Items from a data source:
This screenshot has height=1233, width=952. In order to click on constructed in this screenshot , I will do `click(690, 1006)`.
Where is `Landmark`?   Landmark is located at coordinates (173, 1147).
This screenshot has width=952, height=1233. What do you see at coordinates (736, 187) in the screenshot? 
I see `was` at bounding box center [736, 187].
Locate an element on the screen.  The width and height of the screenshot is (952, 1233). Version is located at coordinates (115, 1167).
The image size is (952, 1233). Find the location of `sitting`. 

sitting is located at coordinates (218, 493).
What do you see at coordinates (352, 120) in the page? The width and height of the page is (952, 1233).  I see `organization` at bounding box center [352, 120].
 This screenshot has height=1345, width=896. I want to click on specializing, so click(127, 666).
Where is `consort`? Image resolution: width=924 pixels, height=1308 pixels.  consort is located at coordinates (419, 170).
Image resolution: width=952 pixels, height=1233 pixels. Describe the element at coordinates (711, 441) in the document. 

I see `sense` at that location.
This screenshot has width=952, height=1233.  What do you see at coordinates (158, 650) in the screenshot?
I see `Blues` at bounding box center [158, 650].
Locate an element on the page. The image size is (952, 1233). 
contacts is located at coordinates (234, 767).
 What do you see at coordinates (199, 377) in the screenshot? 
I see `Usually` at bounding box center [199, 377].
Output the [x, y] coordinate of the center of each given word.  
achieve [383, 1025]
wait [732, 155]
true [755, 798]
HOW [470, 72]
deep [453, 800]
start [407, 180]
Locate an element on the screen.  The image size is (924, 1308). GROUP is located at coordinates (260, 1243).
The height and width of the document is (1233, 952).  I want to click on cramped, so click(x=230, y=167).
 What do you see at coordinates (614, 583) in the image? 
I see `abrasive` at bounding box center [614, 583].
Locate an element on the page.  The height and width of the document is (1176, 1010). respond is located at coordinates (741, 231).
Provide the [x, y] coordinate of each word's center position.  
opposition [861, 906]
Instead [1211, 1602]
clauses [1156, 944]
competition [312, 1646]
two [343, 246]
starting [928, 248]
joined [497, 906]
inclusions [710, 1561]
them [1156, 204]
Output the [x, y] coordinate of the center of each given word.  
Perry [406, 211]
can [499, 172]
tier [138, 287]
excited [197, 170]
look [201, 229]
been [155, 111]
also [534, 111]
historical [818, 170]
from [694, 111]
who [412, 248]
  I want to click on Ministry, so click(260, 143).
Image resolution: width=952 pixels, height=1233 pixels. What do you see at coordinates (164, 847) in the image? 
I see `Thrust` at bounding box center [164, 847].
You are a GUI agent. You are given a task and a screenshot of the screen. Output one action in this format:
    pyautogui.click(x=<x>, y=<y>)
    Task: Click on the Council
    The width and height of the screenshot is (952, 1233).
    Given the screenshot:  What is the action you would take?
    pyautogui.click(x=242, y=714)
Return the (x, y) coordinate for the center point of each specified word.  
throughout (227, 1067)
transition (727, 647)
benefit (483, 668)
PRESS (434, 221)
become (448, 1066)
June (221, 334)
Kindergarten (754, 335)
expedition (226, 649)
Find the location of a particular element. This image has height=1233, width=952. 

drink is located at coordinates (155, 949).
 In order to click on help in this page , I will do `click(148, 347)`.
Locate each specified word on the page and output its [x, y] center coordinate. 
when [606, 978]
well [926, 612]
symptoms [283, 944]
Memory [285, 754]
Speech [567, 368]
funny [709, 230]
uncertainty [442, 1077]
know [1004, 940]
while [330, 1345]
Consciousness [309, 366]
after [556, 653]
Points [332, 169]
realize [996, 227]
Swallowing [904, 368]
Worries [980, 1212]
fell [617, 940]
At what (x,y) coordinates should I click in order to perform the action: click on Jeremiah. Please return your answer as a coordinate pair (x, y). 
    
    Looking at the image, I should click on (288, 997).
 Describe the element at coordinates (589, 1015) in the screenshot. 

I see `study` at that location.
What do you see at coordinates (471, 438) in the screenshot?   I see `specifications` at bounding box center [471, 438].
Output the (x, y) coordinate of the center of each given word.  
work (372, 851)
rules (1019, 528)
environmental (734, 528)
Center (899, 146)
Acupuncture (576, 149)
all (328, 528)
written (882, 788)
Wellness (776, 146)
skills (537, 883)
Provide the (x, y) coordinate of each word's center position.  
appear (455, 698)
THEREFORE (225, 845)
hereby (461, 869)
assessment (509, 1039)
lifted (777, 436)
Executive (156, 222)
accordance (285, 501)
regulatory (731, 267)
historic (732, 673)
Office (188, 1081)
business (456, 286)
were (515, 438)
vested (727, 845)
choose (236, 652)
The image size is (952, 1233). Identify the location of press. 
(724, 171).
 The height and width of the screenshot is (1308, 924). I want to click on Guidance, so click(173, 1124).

TASK BRIEF
List each line in the records above that contains the string "document".

OUTPUT FOR THIS EXERCISE
Image resolution: width=952 pixels, height=1233 pixels. Describe the element at coordinates (711, 441) in the document. 
The height and width of the document is (1233, 952).  I want to click on cramped, so click(x=230, y=167).
Locate an element on the page.  The height and width of the document is (1176, 1010). respond is located at coordinates (741, 231).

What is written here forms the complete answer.